Introducing VCS WebFrame to Daily’s recording and compositing framework

We’re very happy to share WebFrame, a new component now available as part of Daily's Video Component System (VCS) beta, our powerful compositing framework. WebFrame enables developers to embed live web content into a custom Daily-built application that uses cloud recording or live streaming.

Recording/streaming web content typically requires using screen share functionality to capture a browser window. (In a live call a participant screen shares so the content gets recorded or streamed.) Due to the way screen media is processed, this often results in a low quality capture, which is also subject to a user's manual actions. There’s a constant risk of wrong content being displayed or impacted by other user errors or local technical problems. Wouldn’t it be better to leave this job to a server that renders exactly what’s needed, right when it’s needed?
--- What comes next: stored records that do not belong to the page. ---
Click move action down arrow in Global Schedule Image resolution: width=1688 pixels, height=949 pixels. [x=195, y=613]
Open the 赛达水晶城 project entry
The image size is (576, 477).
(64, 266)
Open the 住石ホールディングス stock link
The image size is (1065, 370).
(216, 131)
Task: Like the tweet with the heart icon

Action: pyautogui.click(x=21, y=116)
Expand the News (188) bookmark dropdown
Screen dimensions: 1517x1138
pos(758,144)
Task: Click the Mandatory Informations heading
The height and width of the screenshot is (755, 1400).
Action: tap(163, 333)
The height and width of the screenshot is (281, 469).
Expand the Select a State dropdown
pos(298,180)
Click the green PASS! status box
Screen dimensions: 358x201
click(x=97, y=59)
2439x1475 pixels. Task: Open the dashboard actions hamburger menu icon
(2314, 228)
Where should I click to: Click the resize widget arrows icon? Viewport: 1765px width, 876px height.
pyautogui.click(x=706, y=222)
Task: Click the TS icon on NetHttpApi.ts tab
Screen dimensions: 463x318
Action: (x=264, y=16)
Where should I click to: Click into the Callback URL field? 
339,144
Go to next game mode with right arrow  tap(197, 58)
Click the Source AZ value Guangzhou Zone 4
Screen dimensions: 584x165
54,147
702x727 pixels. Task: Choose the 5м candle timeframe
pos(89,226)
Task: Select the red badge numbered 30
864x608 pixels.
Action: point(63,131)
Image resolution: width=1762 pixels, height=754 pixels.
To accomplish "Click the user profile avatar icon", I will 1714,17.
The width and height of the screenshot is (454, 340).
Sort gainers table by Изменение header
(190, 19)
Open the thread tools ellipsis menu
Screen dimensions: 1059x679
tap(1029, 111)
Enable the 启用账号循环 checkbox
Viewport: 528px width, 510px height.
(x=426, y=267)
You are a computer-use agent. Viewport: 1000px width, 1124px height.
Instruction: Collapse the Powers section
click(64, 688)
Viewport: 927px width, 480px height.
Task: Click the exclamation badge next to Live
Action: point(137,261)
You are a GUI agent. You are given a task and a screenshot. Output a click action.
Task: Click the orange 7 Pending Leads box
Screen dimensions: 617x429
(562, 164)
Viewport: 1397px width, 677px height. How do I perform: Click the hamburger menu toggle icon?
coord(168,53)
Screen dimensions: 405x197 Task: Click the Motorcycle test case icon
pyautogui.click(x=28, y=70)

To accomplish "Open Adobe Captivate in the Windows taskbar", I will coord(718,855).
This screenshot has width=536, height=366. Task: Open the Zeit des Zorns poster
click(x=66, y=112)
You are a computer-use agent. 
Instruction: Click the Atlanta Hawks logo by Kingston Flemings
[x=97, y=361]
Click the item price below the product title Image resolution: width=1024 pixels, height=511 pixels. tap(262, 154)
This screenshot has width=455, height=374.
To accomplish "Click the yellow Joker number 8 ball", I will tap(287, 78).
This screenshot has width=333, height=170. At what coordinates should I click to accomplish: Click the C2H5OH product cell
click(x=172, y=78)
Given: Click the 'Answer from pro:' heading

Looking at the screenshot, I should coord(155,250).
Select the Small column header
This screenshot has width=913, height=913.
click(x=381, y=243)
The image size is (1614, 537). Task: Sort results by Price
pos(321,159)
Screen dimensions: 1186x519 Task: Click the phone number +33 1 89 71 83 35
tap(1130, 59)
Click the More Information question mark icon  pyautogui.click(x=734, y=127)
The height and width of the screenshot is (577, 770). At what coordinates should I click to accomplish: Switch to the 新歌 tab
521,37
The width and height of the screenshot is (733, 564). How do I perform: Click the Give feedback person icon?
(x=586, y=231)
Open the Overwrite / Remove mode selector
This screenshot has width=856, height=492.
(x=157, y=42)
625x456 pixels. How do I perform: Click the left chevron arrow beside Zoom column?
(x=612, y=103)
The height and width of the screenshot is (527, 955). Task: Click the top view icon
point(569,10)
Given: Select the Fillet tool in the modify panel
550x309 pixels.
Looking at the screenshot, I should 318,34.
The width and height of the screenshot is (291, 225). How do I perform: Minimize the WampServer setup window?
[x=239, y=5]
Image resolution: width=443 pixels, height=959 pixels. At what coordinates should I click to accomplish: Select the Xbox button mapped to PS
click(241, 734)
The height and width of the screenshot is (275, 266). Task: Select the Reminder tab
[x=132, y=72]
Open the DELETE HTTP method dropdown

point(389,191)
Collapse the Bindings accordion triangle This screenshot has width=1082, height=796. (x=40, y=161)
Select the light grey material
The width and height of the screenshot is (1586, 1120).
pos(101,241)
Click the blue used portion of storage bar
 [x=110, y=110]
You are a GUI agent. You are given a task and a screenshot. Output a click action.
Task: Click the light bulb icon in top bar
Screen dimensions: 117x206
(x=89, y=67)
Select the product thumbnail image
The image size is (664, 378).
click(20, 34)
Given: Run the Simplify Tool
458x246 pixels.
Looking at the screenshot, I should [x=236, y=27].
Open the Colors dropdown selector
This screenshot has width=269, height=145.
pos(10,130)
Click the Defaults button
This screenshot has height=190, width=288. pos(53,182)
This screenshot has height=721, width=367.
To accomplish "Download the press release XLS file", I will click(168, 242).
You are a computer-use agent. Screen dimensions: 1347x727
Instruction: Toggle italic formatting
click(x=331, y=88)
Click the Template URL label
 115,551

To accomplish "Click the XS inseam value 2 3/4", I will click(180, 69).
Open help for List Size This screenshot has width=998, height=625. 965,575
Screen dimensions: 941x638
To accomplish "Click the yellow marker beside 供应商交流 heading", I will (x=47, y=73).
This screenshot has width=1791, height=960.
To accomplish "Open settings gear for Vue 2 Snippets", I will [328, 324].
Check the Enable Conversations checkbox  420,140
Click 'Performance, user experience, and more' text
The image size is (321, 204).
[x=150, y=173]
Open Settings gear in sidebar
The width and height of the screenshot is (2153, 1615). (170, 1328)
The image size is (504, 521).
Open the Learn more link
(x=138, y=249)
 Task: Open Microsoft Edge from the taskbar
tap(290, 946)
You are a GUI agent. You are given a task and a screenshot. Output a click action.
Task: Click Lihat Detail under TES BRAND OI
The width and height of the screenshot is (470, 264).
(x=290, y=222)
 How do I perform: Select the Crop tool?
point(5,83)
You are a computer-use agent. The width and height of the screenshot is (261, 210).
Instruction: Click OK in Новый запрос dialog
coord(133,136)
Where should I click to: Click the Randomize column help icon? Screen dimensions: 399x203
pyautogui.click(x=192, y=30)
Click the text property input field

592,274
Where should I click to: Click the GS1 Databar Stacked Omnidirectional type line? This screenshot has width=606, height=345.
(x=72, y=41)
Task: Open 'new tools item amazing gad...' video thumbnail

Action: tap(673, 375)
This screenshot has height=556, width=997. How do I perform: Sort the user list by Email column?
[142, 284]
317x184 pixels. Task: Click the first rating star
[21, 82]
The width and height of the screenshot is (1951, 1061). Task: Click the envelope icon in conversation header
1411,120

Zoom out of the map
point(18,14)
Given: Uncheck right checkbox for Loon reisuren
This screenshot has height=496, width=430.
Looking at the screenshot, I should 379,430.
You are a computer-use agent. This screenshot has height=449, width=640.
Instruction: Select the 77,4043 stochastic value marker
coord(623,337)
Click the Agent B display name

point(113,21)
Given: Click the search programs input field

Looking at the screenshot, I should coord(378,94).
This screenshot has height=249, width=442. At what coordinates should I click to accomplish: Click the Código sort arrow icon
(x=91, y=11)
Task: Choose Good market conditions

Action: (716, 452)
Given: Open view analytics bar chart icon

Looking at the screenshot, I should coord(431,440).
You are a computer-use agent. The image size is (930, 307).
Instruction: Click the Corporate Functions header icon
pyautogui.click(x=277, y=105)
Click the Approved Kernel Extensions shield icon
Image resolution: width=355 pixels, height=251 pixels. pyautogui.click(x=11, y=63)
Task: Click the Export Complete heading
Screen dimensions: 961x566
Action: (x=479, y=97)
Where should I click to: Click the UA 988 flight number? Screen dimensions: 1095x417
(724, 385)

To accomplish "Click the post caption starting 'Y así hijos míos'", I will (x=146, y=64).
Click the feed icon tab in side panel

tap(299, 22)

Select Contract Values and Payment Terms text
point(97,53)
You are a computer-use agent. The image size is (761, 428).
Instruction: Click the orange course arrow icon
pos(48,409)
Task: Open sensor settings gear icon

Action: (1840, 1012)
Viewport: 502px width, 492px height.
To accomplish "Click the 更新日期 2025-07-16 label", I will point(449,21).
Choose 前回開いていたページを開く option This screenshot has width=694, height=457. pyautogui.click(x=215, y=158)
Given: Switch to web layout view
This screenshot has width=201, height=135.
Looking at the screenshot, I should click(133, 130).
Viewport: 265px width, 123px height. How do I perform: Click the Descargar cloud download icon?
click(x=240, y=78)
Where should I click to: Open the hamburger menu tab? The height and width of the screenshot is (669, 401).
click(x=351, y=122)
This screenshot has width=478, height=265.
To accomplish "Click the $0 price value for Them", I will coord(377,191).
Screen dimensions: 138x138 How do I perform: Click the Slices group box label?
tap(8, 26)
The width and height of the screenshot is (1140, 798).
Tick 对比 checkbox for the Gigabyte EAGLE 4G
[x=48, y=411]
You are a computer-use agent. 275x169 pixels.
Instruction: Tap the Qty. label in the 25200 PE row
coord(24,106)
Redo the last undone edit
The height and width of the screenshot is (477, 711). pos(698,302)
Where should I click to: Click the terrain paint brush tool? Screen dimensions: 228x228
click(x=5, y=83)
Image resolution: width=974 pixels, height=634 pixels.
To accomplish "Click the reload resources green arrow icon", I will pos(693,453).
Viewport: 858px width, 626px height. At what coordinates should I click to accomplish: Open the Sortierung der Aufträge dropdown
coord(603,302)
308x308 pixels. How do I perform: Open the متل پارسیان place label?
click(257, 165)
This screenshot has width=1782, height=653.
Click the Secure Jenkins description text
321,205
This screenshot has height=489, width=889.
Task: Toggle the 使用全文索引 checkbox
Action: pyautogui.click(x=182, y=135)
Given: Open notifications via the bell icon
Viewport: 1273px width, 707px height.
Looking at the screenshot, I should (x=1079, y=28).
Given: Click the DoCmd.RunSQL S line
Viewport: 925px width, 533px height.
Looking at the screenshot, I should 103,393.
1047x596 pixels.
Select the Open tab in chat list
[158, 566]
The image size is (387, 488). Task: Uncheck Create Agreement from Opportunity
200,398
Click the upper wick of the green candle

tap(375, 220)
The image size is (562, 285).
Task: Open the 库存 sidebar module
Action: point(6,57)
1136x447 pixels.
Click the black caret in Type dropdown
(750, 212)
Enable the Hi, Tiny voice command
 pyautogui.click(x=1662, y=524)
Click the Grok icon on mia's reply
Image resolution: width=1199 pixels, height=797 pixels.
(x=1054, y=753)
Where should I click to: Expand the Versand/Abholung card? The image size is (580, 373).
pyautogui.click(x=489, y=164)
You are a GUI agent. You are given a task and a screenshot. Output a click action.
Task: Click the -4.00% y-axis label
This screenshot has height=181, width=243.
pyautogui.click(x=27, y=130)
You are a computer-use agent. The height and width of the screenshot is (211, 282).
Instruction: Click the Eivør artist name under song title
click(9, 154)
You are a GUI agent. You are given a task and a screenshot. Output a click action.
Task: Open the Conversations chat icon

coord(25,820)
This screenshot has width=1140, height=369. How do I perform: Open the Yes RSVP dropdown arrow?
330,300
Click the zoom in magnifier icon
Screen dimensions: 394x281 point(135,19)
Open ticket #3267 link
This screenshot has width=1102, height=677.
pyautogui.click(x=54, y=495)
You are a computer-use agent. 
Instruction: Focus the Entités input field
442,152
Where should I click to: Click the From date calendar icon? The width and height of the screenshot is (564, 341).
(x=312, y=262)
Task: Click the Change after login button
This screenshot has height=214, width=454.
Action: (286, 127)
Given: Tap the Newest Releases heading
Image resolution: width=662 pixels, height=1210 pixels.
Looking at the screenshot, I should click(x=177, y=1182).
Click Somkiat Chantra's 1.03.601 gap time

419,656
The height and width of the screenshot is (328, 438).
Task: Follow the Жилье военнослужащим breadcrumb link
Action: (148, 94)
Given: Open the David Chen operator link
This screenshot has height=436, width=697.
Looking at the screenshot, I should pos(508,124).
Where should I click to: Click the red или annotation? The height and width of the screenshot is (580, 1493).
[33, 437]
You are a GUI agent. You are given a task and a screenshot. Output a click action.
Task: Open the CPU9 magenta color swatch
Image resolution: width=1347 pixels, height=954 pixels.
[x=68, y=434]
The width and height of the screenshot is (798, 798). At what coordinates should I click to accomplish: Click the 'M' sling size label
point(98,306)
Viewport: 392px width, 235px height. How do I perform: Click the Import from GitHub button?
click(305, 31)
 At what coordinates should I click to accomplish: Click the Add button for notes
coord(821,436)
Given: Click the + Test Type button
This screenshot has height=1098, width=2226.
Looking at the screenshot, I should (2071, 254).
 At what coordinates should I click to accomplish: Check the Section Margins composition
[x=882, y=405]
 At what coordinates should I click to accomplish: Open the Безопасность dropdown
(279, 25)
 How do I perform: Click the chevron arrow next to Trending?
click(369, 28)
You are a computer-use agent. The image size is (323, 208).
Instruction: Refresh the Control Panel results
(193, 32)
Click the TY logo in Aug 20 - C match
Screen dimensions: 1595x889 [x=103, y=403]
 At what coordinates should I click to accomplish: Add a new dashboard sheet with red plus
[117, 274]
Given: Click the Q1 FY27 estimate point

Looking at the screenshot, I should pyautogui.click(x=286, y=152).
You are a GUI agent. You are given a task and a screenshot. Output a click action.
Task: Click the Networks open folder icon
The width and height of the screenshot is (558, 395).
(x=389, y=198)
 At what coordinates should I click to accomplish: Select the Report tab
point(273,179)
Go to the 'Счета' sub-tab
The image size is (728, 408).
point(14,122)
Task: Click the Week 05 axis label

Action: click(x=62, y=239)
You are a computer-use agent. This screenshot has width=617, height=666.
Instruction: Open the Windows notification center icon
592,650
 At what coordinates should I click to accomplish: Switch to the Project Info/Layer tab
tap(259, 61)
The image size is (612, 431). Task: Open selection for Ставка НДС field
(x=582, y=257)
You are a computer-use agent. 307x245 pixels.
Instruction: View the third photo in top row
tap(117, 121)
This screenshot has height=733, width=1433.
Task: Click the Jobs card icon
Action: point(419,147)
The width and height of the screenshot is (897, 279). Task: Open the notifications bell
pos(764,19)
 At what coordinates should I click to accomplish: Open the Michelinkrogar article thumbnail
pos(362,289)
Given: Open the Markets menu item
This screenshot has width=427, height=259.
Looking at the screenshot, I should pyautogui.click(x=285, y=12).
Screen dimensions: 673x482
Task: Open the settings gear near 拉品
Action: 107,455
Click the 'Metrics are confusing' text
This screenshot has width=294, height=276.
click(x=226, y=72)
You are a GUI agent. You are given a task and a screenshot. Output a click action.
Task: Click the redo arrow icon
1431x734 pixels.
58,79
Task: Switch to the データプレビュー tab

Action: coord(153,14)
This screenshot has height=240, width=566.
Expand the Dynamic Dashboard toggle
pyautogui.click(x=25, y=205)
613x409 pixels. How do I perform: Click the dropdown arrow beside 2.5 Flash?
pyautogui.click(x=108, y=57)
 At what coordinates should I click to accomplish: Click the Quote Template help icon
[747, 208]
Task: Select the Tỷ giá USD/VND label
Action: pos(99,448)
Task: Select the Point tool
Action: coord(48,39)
Our new WebFrame release offers this advantage. It gives developers the tools to create polished, compelling content, optimized for the recording use case. WebFrame supports:

  • Server-side rendering with programmatic API control over the embedded browser. Your application — not the user’s manual screen share — decides what web content is rendered and when.
  • Extensive control over how the WebFrame overlay is positioned in the layout.
  • Higher visual fidelity than a screen share because WebFrame is rendered directly into the final encoding.
  • The ability to specify the embedded browser’s exact size and scaling to ensure text content will look just right in your video stream.

In this post I'll introduce you to WebFrame, its advantages over other forms of web page recording, and its many use cases. We'll wrap up with a hands-on tutorial of using the component.

💡
WebFrame is built for custom applications developed using Daily's client SDKs. For Daily Prebuilt, our full-featured video embed, check out our recently announced Prebuilt Integrations API.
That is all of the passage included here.